__Text shown__.
++++++++++

A block is a "page" in Bitcoin's ledger. Every ~10 minutes, miners bundle a batch of pending transactions, seal them with a cryptographic stamp, and chain it to the previous page.

Once a block is in the chain, changing it would require redoing all the work for every block after it — practically impossible.

Block hash

A 64-character fingerprint of the entire block. It's calculated by hashing the block header (version, prev hash, merkle root, time, bits, nonce).

Bitcoin requires this hash to start with a certain number of zeros — that's what "mining" tries to achieve. The lower the target, the harder it is.

Mined at

The timestamp the miner attached to this block when they found the valid hash. Set by the miner — not perfectly accurate, but constrained: must be later than the median of the previous 11 blocks, and not more than 2 hours in the future.

Transactions in this block

The number of money transfers bundled into this block. The first transaction is always the coinbase — that's how the miner pays themselves new coins.

Blocks can hold up to ~4 MB of transaction data (since SegWit). On busy days that means thousands of transactions.

Block size & weight

Size: total bytes on disk for this block.

Weight: a SegWit-era metric. Witness data (signatures) counts less than other data. The protocol limit is 4,000,000 weight units, which roughly maps to 1–4 MB depending on transaction types.

Block reward

Two parts go to the miner who finds this block:

The subsidy halves every 210,000 blocks (~4 years). Started at 50 BTC in 2009, now 12.5 BTC.

++++++++++

Item coordinate data
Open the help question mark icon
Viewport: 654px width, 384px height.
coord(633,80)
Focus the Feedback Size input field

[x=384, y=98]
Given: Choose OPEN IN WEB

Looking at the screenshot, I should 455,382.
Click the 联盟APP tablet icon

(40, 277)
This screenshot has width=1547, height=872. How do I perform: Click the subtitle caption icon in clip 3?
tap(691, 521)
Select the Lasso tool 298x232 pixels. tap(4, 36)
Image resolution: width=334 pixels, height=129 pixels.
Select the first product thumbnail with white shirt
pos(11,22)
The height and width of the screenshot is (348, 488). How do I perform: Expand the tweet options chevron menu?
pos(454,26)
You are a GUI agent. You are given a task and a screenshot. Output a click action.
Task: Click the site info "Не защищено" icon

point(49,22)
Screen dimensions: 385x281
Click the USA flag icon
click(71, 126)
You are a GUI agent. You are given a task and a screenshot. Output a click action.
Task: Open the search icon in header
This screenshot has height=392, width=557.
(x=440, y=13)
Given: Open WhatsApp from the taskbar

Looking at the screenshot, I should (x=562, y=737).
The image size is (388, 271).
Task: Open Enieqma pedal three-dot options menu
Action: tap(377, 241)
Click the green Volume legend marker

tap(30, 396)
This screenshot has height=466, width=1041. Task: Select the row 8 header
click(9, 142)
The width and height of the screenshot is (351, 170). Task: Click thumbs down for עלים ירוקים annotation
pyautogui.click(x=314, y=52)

++++++++++

__Required work__.
(1) Summarize the Bitcoin block explainer in two sentences.
(2) Carry the Bitcoin block explainer forward from its last sentence.

__Task-by-task answers__.
(1) A Bitcoin block is a page of the ledger: about every ten minutes, miners bundle pending transactions, seal them with a cryptographic stamp, and chain the block to the previous one, which makes later changes practically impossible. The explainer covers the block hash that mining tries to make start with zeros, the miner-set timestamp, the transaction count that starts with the coinbase, size and weight limits, and a subsidy that halves every 210,000 blocks.

(2)
Confirmations

How many blocks have been built on top of this one. The current tip has 1 confirmation, the block before it has 2, and so on.

More confirmations = harder to undo. 6 confirmations is the rule of thumb for serious payments.

The block header

Every block starts with an 80-byte header that summarizes everything: which version, where it links to (previous hash), what's inside (merkle root), when it was made (time), how hard the mining was (bits), and the lottery number that won (nonce).

This header is what gets hashed during mining.

Version

Tells the network which protocol rules this block follows. Used for soft-fork signaling — miners flip bits to vote for new features (BIP9, BIP8).

Bits

A compressed encoding of the difficulty target. The block hash must be lower than this target for the block to be valid.

Lower target = fewer valid hashes = more work for miners.

Nonce

A 32-bit number miners cycle through, looking for one that makes the block hash low enough.

If they exhaust all 4 billion nonces without success, they tweak the coinbase transaction (which changes the merkle root) and try again. Mining is mostly this loop, billions of times per second.

Difficulty

How hard mining is, expressed relative to the easiest possible target. The network targets one block every 10 minutes on average.

Difficulty is recalibrated every 2,016 blocks (~2 weeks). If blocks came in faster than 10 min on average, difficulty goes up. Slower? Down.

Median time-past

The median timestamp of the previous 11 blocks. Used as a more reliable "block time" because individual block times can be off by ±2 hours.

Some Bitcoin rules (like timelocks) use this median rather than the raw block time.

Stripped size

The size of the block without SegWit witness data (signatures). Pre-SegWit, this was just "the size".

Old, non-SegWit nodes only see this stripped version. New nodes see the full block.

About these hashes

These hashes glue Bitcoin together. The merkle root summarizes all transactions inside this block. The previous hash links back to the parent block. The next hash links forward.

Together they form the chain — change any byte anywhere and every hash after it would have to be redone.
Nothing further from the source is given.